Cette épreuve du réel m’a conduit à trois convictions.
La première est que gouverner commence par reconstruire les mécanismes d’exécution.
Nos villes ne manquent pas de diagnostics ; souvent, elles manquent de chaînes d’exécution fiables.
Je le mesure dans le simple effort de relier ce qui fonctionne trop souvent en silos : priorités, budget, marchés publics, chaîne de recettes, suivi des résultats.
Quand cette articulation manque, la volonté politique elle-même perd de sa portée. J’en tire une conviction renforcée : la gouvernance n’est pas un supplément technique. Elle est l’infrastructure invisible de la transformation.
La deuxième est que la ville réelle ne se gouverne pas contre ses informalités.
L’expérience ne fait ici que confirmer une intuition ancienne. Ce qui apparaît parfois comme désordre recouvre aussi des logiques de subsistance, d’usage et d’organisation qu’une action publique sérieuse doit comprendre avant de prétendre les transformer. Trop de politiques urbaines échouent parce qu’elles cherchent à corriger ce qu’elles devraient d’abord comprendre.
La troisième est que gouverner, c’est arbitrer sans cesse entre l’urgence et le structurel.
Il faut répondre à ce qui se voit : salubrité, circulation, occupations irrégulières, prévention des inondations.
Mais il faut, dans le même temps, reconstruire ce qui ne se voit pas immédiatement : capacités administratives, systèmes d’information, discipline d’exécution, confiance institutionnelle. C’est dans cette tension que se joue le métier réel de gouverner. Agir vite dans des systèmes lents, répondre aux urgences sans sacrifier les réformes, produire des résultats sans céder au court-termisme. Voilà le vrai travail.
Une autre urgence m’apparaît avec plus de netteté : refaire cité avec la jeunesse.
Le désintérêt apparent de nombreux jeunes pour leur ville, ou plus exactement leur distance vis-à-vis des formes classiques de participation civique, ne doit pas être lu comme une fatalité. J’y vois un signal.
Il faudra innover, y compris profondément, dans les modalités de leur implication dans la fabrique politique de la ville, comme dans les mécanismes de reddition de comptes.
Car une ville ne se transforme pas durablement sans énergie civique et cette énergie ne se décrète pas. Elle se construit.
Une question demeure, plus aiguë désormais.

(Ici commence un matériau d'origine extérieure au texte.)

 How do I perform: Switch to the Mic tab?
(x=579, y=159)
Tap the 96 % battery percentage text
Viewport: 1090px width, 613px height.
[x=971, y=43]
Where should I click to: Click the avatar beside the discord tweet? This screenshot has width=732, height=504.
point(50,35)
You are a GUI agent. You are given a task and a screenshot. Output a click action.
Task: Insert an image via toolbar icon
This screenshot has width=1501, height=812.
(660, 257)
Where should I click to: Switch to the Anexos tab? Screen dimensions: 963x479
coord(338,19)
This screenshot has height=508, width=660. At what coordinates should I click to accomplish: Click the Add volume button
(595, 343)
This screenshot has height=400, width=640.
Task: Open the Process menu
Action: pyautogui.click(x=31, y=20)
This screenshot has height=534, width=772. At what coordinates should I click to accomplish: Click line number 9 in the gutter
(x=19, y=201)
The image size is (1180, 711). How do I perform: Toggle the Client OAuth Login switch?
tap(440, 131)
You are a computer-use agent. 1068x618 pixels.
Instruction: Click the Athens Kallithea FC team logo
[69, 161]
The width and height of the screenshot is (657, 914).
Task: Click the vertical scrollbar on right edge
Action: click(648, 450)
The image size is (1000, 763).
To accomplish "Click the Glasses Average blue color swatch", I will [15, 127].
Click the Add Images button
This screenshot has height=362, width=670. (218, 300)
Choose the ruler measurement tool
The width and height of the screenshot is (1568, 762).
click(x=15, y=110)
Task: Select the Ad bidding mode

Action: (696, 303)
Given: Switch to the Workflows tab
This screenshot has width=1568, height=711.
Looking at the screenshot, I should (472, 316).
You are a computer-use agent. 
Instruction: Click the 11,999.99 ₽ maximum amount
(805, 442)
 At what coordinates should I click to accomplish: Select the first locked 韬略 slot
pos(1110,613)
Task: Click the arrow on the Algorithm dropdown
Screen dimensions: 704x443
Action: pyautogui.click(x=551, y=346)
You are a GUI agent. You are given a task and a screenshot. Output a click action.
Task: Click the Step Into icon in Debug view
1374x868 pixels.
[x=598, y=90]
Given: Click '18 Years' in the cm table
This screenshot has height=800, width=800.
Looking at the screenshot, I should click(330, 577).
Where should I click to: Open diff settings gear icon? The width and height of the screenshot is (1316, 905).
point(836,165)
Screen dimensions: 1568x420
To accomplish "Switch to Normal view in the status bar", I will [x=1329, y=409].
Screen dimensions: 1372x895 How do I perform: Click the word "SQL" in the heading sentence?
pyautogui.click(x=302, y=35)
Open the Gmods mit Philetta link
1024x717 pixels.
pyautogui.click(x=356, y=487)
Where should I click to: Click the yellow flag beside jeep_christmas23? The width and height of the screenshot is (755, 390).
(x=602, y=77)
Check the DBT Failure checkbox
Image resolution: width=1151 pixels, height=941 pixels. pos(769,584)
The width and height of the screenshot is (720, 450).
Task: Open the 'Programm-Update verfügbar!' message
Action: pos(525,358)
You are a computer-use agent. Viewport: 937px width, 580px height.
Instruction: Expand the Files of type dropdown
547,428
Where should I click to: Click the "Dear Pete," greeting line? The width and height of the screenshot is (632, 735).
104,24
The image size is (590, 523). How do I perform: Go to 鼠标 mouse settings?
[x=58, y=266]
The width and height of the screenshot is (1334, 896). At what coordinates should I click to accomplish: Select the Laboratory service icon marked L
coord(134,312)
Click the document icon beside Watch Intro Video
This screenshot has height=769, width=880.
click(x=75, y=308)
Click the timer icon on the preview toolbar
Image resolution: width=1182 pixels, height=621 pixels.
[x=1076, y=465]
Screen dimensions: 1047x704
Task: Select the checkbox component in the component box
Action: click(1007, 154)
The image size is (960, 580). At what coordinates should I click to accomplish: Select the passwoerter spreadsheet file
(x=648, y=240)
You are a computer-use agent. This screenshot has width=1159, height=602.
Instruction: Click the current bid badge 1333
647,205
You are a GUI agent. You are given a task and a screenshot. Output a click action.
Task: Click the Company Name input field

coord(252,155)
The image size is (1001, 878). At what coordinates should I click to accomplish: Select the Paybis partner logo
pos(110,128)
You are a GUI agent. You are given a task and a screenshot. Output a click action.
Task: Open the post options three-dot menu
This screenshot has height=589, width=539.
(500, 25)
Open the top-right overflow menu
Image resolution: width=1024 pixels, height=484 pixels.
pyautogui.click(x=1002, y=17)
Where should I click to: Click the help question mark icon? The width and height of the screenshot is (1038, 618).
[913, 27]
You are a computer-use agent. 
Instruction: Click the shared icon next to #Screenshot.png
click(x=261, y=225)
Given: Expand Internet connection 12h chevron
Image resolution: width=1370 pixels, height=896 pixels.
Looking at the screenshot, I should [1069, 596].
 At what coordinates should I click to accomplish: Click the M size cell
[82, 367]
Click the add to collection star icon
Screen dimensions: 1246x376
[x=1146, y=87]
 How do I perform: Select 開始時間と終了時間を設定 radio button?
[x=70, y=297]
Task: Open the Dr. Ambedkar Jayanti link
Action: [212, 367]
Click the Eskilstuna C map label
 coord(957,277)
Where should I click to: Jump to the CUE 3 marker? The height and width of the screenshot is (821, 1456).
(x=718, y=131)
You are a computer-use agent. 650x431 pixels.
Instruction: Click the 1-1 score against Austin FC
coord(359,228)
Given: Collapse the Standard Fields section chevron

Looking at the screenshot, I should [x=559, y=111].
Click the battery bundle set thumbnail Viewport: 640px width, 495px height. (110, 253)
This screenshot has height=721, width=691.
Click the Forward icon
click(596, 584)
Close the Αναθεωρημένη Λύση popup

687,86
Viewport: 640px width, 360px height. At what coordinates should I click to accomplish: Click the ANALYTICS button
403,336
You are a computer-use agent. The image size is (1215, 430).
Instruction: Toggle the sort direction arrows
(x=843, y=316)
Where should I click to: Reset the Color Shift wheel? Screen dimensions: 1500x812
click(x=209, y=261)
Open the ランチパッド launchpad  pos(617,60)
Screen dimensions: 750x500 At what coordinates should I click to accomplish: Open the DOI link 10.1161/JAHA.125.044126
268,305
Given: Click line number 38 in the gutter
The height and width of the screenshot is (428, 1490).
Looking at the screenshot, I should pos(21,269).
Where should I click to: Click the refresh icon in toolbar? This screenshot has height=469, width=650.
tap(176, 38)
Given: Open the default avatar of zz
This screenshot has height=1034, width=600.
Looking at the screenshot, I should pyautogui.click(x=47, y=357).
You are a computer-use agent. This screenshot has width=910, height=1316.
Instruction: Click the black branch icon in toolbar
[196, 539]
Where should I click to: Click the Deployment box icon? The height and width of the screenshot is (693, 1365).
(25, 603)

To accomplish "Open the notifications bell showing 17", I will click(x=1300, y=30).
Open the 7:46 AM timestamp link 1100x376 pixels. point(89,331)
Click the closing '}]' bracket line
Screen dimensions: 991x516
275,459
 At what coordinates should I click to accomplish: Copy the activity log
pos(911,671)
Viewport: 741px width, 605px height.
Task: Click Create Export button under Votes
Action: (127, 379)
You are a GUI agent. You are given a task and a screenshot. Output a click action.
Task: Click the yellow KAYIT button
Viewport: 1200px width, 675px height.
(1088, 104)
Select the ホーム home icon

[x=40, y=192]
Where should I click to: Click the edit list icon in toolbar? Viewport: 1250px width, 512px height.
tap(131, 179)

Comment transformer durablement des systèmes urbains fragiles lorsque les outils institutionnels eux-mêmes portent une part de cette fragilité ? Cette question concerne Cotonou. Elle dépasse Cotonou. Elle concerne nombre de villes africaines. Et c’est peut-être l’un des défis les plus décisifs du tournant urbain du continent.
Cette expérience ne m’éloigne pas de mon livre. Elle le transforme. Car penser la ville est une chose. Être confronté à sa fabrique quotidienne en est une autre. Les deux ne devraient pas s’ignorer. Elles devraient se féconder.
Les signes du possible
Et s’il me fallait résumer ce que ces huit semaines m’ont appris, ce serait peut-être ceci : la transformation ne commence pas seulement par les grandes réformes. Elle commence parfois par des gestes simples, des corrections immédiates, qui peuvent contribuer à restaurer la confiance parce qu’ils rendent tangible la possibilité du changement ; j’ai fait le constat que le désir de transformation est déjà présent chez de nombreux acteurs. C’est précisément sur cette énergie qu’il faut bâtir.
Le défi n’est pas seulement de mieux gérer la ville. Il est de réconcilier institutions, citoyens et action publique autour d’une logique de confiance, de responsabilité et de résultats.
Il est aussi d’inventer de nouvelles formes d’implication, notamment pour la jeunesse, sans laquelle aucune énergie civique durable ne peut être mobilisée.
C’est pourquoi le sens de mon appel de ralliement m’apparaît aujourd’hui avec plus de force encore.
Agir pour Cotonou, Ensemble.
Non comme un slogan. Comme une réponse politique à une réalité simple : aucune transformation durable n’est possible sans reconstruire l’action collective. C’est peut-être là, au fond, la première leçon du gouvernement de la ville réelle.
Et peut-être aussi l’opportunité que m’offre ce mandat : vivre le livre avant de finir de l’écrire.